Step 3.2 Perform clustering in SQL Server
We are now going to execute the stored procedure in SQL Server to perform the clustering
--Empty table of the results before running the stored procedure TRUNCATE TABLE customer_return_clusters; --Execute the clustering. This will load the table customer_return_clusters with cluster mappings EXEC [dbo].[generate_customer_return_clusters];
Now let’s verify that it works and that we actually have the list of customers and their cluster mappings
--Now select data from table customer_return_clusters to verify that the clustering data was loaded SELECT * FROM customer_return_clusters;
Congrats, you have performed clustering with R inside SQL Server!
Step 3.3 Why is it useful to deploy this in SQL Server?
We now have the clustering implemented in SQL Server. Why is that useful?
Well, imagine that you need to perform clustering on you cutomer data on a regular basis as new customers sign up to keep an updated understanding of customer behavior.

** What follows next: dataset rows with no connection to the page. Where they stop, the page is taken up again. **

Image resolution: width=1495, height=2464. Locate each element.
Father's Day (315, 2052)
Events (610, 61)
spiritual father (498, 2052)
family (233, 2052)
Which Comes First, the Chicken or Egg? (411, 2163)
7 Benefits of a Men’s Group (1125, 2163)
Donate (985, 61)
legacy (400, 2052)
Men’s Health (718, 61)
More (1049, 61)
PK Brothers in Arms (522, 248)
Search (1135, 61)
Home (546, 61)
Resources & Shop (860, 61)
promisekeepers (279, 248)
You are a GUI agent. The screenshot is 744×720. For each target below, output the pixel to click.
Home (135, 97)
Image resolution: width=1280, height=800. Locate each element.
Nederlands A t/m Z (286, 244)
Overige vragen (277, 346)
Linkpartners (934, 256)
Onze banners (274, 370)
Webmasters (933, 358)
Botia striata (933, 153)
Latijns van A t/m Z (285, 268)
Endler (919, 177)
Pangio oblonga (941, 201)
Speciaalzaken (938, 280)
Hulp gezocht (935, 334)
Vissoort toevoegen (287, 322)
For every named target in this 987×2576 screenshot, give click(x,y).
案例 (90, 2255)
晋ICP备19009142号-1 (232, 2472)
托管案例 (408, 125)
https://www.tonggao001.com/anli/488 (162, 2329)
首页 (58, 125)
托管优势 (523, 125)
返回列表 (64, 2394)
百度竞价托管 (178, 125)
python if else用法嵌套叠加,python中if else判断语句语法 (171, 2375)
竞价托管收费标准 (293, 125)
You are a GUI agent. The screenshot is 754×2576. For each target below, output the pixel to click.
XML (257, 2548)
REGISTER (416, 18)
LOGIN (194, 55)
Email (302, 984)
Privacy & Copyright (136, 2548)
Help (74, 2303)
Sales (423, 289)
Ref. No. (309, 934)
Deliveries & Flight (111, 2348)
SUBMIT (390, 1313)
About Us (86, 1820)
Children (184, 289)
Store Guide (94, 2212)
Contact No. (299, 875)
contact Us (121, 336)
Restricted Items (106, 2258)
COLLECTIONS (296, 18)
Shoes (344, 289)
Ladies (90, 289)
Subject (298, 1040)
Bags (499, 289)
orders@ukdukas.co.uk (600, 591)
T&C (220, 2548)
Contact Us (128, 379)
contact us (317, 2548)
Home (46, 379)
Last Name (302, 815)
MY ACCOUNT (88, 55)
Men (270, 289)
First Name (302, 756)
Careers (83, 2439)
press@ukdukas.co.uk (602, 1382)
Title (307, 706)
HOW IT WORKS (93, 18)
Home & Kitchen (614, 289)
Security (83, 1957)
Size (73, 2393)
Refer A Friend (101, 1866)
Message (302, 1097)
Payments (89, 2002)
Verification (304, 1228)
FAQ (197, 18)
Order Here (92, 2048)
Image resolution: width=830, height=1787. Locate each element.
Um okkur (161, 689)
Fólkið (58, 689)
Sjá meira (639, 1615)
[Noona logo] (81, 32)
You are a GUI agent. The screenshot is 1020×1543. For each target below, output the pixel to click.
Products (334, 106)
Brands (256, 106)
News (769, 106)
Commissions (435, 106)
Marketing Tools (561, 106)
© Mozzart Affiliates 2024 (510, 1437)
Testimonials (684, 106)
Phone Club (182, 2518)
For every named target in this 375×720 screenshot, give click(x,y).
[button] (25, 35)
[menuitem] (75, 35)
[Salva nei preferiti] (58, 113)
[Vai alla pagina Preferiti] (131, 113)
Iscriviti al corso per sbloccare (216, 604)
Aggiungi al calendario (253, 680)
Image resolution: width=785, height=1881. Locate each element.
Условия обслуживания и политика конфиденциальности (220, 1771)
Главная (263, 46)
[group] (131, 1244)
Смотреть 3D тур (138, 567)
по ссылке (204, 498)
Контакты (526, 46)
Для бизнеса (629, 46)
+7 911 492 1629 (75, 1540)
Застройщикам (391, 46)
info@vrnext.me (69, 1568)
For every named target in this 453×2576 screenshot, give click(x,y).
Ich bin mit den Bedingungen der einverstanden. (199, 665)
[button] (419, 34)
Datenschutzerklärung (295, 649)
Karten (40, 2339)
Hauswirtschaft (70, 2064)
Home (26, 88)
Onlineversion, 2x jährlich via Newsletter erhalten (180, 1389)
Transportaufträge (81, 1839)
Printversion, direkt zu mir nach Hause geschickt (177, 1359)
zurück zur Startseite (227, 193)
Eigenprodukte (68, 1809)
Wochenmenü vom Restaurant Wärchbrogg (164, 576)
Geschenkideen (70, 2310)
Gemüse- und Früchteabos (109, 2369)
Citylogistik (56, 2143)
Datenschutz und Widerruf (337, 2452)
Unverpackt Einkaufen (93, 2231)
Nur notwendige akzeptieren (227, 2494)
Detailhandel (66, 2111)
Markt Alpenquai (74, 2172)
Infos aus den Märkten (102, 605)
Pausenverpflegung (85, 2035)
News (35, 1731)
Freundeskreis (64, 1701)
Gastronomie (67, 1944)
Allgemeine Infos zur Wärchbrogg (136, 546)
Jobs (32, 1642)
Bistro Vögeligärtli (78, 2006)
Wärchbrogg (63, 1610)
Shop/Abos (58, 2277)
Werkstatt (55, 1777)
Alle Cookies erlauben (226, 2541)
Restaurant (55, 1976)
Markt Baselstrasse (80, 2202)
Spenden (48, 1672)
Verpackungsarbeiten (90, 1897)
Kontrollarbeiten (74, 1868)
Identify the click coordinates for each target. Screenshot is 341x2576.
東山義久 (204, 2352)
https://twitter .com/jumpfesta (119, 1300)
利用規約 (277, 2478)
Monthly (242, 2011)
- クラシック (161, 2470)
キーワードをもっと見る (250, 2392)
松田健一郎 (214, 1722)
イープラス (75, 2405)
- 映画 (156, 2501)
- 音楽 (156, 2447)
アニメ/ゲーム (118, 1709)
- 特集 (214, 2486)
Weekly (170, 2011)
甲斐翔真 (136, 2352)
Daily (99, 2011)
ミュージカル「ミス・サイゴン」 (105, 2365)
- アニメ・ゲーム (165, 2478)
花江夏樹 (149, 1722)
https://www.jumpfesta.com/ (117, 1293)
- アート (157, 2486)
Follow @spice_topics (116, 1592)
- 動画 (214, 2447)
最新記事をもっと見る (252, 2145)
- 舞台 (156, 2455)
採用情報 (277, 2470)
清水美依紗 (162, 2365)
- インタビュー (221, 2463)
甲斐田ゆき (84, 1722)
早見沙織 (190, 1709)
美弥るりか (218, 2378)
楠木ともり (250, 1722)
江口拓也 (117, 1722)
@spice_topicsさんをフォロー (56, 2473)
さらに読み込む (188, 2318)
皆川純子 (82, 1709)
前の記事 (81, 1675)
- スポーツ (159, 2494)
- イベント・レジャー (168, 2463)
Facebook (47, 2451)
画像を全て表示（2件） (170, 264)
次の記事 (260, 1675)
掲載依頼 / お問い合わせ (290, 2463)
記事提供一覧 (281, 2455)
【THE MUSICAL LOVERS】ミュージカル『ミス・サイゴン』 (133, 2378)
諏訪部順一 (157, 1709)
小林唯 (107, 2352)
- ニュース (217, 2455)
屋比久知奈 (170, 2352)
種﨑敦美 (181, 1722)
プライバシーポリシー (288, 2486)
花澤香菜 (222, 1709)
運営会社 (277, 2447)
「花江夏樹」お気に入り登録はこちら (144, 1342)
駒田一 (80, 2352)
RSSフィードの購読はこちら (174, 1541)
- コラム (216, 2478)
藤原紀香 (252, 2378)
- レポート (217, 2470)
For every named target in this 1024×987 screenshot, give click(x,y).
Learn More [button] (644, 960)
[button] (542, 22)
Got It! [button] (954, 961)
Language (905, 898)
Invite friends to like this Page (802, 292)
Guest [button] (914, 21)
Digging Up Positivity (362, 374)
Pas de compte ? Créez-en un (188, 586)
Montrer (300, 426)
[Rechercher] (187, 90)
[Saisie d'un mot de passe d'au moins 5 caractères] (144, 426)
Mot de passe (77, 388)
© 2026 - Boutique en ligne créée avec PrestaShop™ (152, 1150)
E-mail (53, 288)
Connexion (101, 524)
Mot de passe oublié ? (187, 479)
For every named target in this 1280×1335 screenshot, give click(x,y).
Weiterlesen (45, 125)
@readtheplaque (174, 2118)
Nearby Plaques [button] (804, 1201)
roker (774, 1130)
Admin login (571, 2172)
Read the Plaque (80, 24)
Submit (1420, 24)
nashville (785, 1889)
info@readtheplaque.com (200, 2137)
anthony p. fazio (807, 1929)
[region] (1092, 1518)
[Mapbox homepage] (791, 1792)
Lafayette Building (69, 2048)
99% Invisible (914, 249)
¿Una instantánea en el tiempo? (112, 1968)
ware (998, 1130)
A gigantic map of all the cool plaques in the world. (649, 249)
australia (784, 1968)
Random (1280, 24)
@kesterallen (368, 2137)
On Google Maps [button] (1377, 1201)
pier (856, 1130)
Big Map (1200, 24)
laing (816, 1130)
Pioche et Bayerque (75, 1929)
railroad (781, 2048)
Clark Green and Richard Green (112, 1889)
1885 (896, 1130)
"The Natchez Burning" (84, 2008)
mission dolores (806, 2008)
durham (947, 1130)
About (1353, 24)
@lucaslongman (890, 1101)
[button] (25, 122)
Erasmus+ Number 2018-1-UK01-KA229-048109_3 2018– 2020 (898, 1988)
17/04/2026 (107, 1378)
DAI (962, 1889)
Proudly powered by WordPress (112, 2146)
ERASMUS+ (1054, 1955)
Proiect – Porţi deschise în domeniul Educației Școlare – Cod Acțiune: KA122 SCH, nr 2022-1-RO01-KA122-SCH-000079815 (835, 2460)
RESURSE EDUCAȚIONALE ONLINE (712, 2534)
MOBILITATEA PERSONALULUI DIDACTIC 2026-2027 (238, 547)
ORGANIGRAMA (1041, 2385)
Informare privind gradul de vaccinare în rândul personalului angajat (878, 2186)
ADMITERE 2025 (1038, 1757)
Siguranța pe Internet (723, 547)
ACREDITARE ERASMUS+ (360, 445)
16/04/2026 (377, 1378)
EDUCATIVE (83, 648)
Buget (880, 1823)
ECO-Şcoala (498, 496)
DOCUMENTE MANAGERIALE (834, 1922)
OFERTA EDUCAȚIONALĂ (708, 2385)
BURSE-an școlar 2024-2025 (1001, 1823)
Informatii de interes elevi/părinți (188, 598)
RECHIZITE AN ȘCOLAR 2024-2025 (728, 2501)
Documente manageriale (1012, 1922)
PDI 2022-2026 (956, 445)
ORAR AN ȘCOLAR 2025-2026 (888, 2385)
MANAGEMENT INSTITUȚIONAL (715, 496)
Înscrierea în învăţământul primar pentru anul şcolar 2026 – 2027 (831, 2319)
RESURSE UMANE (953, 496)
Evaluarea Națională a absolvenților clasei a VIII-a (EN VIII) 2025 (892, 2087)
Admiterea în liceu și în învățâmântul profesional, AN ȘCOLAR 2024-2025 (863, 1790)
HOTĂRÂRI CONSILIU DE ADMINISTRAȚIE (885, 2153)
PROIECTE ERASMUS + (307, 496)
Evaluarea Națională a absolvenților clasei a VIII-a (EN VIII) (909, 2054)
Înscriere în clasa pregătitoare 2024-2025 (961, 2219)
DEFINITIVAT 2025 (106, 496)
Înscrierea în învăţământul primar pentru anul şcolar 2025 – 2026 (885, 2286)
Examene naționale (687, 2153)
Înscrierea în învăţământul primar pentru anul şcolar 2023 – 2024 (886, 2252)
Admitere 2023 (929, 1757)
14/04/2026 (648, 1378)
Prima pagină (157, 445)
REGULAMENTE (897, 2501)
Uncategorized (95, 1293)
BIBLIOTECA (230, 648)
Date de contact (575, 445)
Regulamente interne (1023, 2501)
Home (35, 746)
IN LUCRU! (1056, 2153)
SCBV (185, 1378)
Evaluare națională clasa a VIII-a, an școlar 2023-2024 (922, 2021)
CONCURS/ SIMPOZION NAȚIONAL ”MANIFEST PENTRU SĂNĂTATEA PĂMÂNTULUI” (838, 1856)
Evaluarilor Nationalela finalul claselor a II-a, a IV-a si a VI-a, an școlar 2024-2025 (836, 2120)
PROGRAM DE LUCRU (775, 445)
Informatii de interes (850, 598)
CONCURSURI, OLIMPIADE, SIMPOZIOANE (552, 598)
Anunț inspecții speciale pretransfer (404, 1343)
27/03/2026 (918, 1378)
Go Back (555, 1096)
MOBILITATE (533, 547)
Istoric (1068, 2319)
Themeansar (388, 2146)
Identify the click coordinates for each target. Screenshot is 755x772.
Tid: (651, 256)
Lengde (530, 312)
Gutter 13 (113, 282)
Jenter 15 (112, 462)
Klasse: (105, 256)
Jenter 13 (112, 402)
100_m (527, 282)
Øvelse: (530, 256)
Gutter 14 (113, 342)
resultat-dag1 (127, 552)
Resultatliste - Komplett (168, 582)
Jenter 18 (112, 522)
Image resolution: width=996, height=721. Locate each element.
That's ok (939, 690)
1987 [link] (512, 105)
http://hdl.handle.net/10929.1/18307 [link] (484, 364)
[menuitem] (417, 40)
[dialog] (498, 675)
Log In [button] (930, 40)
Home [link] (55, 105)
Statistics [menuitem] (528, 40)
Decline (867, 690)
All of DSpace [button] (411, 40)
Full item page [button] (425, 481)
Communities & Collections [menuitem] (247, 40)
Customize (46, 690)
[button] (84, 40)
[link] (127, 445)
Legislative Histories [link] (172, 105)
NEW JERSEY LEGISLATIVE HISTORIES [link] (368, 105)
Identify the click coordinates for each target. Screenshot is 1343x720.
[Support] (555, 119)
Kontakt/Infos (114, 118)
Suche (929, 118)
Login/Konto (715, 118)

In this example, we might want to send out promotion emails and can select the email addresses of customers in cluster 3 to send out a promotion.
You can also schedule jobs that run the stored procedure and automatically send the results to for example a CRM application or a reporting tool.
The code below is selecting the email addresses of customers in cluster 3, for a promotion campaign:
USE [tpcxbb_1gb] SELECT customer.[c_email_address], customer.c_customer_sk FROM dbo.customer JOIN [dbo].[customer_return_clusters] as r ON r.customer = customer.c_customer_sk WHERE r.cluster = 3
Congrats, you have now performed clustering in SQL Server with R using SQL Server Machine Learning Services!